A schematic illustration of the cHFF process implemented in microfluidics for the production of AntimiR-21-LiPoNs is reported in Figure 1 (left), where the chitosan (0.01% w/v) in acid solution (AcOH-NaOH/1% v/v-50 mM) containing the AntimiR-21 (11 μM) is sheeted by two side streams of lipids (0.0072% w/v, 8:1 mass ratio SPC:Chol) dissolved in an etOH-water (65–35% v/v) mixture. The Gd-DTPA compound was added to the middle solution (0.4% w/v) to produce the co-loaded AntimiR-21-Gd-DTPA-LiPoNs. The microfluidic cHFF process is conducted by setting the side flow rate at 41 μL/min, while the middle one is at 3 μL/min for a flow rate ratio (FR^2^) of 0.073.
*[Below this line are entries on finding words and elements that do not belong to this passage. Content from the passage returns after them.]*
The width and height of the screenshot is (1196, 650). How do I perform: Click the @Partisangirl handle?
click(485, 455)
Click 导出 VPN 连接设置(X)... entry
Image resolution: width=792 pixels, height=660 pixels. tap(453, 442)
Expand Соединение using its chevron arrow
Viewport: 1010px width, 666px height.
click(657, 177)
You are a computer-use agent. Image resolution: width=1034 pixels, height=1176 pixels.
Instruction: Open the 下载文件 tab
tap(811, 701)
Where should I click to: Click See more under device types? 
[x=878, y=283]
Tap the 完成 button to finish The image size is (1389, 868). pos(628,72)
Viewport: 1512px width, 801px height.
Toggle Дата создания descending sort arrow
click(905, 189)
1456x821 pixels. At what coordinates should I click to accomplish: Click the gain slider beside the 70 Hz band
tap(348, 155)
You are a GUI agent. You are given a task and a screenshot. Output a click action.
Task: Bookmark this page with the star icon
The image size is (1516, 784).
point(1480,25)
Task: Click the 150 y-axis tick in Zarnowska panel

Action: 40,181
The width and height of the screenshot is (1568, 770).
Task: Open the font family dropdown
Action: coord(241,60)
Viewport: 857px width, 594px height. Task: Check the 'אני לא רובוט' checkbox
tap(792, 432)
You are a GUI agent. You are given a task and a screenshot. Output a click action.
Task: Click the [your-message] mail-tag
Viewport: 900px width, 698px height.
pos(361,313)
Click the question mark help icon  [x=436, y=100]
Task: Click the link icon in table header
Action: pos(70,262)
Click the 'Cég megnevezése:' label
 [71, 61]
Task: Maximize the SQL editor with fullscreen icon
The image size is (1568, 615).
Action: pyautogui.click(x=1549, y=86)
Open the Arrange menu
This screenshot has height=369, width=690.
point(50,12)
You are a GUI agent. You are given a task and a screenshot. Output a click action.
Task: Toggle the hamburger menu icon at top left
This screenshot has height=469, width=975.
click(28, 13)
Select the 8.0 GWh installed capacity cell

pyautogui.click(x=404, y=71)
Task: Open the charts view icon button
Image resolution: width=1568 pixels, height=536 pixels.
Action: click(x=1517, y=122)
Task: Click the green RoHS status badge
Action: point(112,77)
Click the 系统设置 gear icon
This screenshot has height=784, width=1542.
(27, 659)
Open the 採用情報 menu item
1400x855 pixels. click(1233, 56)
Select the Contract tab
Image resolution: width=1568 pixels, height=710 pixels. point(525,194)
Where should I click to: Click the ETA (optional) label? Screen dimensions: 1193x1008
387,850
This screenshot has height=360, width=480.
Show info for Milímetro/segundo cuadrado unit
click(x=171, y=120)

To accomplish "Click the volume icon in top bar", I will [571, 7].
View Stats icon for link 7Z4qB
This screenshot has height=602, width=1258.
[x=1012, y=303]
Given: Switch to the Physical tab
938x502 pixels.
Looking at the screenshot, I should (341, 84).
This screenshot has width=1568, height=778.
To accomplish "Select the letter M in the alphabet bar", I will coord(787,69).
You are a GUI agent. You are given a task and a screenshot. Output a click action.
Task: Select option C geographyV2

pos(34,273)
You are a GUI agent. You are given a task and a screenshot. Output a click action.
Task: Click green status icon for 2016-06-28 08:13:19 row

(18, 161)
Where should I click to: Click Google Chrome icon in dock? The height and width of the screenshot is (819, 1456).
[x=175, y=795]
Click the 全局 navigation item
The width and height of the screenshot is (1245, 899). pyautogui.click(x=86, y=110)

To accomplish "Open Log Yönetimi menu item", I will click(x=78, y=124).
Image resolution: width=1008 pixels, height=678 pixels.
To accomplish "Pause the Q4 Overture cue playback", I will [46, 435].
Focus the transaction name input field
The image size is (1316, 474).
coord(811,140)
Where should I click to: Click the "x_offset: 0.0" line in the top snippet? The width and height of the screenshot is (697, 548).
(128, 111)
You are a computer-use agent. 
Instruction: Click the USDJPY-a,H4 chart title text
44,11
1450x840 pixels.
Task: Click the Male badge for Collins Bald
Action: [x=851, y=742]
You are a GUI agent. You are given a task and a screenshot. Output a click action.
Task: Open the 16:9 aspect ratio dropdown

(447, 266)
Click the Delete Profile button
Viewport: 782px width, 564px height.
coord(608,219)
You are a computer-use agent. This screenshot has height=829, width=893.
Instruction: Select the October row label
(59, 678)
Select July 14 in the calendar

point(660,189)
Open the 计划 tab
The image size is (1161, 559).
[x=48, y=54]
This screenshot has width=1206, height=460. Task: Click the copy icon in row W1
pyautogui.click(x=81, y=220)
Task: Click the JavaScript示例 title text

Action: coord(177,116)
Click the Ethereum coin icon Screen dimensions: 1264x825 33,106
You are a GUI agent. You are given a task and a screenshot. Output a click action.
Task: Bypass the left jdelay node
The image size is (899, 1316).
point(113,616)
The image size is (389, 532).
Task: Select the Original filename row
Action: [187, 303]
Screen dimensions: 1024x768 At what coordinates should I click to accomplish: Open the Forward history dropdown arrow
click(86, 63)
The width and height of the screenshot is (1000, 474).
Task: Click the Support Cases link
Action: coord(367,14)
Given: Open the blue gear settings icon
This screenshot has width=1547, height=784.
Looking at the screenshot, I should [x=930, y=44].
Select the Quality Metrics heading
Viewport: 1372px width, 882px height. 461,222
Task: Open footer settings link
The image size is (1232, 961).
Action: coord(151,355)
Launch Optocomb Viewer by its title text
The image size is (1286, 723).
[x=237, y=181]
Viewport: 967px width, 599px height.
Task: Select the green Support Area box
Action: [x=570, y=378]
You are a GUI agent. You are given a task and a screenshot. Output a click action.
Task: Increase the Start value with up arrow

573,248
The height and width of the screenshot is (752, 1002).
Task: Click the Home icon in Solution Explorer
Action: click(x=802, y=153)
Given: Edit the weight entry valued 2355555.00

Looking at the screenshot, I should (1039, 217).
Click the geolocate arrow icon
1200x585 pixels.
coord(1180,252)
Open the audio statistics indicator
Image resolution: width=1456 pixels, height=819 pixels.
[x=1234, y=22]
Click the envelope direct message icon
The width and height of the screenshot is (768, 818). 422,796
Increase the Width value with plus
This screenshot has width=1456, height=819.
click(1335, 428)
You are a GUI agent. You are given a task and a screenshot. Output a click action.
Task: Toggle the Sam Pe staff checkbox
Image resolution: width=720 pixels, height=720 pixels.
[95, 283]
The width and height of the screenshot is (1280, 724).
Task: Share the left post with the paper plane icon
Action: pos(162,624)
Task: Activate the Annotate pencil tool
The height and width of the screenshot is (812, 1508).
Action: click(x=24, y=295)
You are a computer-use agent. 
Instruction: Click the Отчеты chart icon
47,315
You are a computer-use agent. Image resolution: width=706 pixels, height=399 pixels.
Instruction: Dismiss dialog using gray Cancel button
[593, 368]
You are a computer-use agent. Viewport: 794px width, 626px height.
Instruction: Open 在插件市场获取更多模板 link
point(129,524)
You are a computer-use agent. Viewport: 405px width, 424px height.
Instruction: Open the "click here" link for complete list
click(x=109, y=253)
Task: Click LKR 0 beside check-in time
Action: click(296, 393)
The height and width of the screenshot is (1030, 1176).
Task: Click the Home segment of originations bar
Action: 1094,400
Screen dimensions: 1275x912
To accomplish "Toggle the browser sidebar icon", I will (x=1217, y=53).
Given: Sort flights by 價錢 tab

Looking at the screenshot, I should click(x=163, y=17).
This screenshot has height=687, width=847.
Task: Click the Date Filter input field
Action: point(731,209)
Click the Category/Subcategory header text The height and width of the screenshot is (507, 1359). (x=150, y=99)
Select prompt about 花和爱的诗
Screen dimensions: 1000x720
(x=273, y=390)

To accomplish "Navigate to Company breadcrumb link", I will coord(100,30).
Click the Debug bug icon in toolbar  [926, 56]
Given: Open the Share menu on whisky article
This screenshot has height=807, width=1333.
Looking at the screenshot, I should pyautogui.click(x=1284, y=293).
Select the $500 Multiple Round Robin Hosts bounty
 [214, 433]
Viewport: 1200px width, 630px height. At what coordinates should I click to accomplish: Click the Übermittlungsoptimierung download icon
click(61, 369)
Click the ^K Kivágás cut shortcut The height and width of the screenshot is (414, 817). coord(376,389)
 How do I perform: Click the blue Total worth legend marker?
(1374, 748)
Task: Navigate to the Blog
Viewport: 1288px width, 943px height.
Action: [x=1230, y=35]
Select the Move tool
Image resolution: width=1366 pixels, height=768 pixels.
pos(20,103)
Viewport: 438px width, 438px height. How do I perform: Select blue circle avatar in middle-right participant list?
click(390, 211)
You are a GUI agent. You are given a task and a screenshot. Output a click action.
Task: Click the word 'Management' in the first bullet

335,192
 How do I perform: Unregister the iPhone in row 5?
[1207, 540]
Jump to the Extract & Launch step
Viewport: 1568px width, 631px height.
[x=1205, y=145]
Starting from the previous results on cHFF [55], we adjusted the microfluidic process to take advantage of the mutual diffusion of solvents to promote the nucleation of chitosan, its complexation with the AntimiR-21, the formation of the lipid bilayer fragments, and simultaneously their coupling; see Figure 1 (right).
To avoid damaging AntimiR-21, we performed a preliminary bulk study to assess its chemical stability in the form of degradation under cHFF process conditions, referring to the central injection channel. In particular, we evaluated in bulk the effect of the exogenous parameters [63], such as changes in temperature, pH, and material concentration, to optimize the cHFF process for AntimiR-21-LiPoNs (Figure S1). Following the studies reported on AntimiR-21 chemical stability (Figure S1a–d) in terms of degradation, all the experiments for the obtaining of the AntimiR-21-LiPoNs were conducted by dissolving for 10 min the AntimiR-21 in the polymer solution at pH ~ 4 before being injected in the central channel of the microfluidic device, where the cHFF process was carried out at room temperature.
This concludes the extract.